------ Data to process

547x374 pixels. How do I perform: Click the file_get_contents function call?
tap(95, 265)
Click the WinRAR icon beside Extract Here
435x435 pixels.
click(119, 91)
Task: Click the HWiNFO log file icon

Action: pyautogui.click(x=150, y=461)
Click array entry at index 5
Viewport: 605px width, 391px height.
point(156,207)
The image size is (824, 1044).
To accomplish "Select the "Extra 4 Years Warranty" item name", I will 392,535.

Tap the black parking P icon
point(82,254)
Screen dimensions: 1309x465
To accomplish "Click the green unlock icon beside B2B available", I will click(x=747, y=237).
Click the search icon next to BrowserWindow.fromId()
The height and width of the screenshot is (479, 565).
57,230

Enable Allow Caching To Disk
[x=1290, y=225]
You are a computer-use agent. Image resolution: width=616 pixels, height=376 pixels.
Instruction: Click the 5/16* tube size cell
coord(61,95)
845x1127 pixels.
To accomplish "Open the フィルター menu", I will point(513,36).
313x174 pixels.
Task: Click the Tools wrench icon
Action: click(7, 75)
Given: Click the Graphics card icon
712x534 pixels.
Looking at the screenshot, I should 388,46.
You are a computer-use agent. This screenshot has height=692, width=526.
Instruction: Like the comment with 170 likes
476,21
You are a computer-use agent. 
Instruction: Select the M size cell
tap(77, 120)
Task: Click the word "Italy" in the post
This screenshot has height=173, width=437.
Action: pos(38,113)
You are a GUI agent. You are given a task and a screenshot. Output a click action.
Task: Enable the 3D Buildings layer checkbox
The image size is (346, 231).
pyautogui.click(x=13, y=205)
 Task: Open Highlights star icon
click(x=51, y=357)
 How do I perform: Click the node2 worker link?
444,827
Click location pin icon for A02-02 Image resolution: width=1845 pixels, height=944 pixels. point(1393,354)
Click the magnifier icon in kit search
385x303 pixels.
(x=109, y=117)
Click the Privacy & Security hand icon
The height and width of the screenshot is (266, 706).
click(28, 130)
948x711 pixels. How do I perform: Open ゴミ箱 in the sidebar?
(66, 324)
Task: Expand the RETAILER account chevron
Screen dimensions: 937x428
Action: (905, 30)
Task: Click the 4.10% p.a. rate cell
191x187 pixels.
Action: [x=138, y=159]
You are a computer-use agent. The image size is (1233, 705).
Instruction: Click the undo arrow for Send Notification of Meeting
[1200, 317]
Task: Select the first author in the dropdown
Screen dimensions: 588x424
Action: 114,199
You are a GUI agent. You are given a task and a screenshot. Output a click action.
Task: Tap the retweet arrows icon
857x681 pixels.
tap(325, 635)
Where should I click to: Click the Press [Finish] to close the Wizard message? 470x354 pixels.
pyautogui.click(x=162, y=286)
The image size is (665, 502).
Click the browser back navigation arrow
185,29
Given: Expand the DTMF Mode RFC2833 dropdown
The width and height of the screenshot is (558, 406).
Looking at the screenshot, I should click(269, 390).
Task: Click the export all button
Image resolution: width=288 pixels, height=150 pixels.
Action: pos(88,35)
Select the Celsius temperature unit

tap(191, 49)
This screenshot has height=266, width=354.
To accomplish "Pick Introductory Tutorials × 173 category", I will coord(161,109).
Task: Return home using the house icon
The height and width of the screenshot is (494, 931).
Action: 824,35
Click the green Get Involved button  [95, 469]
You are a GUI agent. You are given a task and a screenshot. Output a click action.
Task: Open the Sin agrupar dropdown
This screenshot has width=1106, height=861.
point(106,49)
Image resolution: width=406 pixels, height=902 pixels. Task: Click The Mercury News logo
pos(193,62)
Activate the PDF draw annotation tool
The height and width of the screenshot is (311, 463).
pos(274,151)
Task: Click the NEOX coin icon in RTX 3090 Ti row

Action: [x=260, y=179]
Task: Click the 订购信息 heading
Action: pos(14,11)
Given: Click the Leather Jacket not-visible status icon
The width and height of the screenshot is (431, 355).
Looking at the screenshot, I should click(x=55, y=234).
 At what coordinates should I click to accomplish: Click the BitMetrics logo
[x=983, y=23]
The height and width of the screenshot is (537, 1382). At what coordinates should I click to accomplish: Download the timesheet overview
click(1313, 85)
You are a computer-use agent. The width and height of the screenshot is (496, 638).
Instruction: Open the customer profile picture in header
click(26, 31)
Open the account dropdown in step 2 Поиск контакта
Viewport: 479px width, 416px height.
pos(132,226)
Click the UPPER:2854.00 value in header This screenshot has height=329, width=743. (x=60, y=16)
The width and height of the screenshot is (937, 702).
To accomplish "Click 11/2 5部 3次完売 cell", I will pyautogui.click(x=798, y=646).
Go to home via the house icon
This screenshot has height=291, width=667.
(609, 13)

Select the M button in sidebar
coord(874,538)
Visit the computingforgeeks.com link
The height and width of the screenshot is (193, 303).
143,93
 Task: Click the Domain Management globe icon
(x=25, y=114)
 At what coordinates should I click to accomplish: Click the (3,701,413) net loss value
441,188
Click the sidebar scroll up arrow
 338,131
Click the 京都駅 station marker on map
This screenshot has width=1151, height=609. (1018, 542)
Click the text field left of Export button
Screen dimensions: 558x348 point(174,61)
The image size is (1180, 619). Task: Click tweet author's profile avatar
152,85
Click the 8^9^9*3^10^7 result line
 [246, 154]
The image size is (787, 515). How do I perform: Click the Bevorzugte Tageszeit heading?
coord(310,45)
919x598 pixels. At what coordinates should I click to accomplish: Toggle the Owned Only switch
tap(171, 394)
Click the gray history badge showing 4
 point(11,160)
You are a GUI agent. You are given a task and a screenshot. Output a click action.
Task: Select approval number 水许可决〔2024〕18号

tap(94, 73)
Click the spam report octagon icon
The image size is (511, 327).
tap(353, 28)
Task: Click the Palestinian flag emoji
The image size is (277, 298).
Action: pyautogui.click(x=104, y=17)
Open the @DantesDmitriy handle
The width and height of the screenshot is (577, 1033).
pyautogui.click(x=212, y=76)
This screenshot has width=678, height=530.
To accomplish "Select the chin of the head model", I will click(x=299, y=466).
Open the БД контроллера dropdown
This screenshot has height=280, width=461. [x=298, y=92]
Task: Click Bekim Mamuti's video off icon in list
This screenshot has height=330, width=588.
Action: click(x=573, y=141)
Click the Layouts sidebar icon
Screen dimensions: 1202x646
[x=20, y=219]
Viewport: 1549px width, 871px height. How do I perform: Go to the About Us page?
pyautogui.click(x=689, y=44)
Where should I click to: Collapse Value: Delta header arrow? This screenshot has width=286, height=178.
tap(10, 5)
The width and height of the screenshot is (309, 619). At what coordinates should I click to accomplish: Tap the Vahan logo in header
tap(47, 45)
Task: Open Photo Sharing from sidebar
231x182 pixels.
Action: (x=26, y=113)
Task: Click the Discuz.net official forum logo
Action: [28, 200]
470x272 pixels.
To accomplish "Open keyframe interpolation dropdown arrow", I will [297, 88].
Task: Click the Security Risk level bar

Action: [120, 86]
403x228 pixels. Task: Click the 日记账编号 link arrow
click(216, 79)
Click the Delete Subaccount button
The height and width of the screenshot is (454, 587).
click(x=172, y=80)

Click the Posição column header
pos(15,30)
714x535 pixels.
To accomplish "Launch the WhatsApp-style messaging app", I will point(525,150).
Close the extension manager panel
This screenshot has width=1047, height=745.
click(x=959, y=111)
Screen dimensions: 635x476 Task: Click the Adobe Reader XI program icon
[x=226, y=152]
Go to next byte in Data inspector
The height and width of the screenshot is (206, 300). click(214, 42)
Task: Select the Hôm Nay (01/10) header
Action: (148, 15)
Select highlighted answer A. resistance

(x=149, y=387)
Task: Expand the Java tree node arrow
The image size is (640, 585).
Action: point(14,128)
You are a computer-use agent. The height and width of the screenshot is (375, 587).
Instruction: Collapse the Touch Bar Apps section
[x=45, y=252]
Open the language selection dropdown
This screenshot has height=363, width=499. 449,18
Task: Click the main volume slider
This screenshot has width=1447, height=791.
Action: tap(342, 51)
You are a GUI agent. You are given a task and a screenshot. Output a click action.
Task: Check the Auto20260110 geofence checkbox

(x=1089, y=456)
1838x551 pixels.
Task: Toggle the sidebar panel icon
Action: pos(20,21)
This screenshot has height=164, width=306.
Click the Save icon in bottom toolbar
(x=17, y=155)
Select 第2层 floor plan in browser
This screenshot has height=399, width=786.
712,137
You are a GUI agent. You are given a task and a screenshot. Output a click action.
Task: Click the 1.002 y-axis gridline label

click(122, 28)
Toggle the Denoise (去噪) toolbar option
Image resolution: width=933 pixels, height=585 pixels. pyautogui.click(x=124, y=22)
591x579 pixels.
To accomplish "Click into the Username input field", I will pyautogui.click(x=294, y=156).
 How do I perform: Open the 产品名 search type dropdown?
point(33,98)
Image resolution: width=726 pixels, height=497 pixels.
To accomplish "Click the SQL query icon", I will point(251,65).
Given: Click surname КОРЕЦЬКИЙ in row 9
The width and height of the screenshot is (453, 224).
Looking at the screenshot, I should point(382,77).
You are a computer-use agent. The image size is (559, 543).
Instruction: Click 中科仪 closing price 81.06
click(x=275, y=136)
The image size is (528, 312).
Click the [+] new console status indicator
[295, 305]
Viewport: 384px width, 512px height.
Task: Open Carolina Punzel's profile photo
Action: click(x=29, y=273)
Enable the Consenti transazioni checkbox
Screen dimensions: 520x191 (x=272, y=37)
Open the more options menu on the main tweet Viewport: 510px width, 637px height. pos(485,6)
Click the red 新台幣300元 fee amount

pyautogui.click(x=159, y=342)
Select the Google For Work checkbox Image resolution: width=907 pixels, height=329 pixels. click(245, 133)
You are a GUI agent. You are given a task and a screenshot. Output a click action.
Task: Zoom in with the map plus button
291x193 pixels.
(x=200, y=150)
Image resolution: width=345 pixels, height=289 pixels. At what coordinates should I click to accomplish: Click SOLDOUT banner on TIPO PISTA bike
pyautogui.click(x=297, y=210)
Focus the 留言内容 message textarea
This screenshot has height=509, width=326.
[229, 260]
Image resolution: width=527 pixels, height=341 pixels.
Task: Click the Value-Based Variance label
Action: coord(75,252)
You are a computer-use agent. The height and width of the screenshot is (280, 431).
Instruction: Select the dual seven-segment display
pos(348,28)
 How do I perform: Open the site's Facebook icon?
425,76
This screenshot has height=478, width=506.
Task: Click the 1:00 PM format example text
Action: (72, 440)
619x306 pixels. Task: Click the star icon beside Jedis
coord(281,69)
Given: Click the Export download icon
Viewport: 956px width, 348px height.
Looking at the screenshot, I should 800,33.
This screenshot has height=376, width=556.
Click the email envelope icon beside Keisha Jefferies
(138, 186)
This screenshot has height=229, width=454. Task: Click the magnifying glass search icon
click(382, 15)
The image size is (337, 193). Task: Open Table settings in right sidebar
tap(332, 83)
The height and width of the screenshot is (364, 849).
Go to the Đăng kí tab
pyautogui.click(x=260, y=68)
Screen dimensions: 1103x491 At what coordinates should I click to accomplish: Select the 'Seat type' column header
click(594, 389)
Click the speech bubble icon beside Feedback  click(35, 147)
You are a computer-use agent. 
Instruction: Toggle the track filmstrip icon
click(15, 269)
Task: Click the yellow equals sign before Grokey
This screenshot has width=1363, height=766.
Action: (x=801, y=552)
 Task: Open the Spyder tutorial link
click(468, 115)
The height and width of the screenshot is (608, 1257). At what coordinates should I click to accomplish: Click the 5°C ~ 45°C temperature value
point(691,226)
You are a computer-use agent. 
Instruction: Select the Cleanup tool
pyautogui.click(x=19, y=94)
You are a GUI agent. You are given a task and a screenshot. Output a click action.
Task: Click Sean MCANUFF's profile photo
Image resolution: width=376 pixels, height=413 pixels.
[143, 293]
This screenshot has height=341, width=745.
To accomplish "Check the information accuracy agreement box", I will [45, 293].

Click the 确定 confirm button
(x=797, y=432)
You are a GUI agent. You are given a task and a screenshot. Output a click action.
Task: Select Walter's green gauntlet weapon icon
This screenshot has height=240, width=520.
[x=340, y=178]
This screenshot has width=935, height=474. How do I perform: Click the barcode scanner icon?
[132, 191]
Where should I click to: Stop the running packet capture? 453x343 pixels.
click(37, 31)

------------

### [Assignment]
Nothing but a number is needed: the count of lines above that contain "green".

### [Solved problem]
3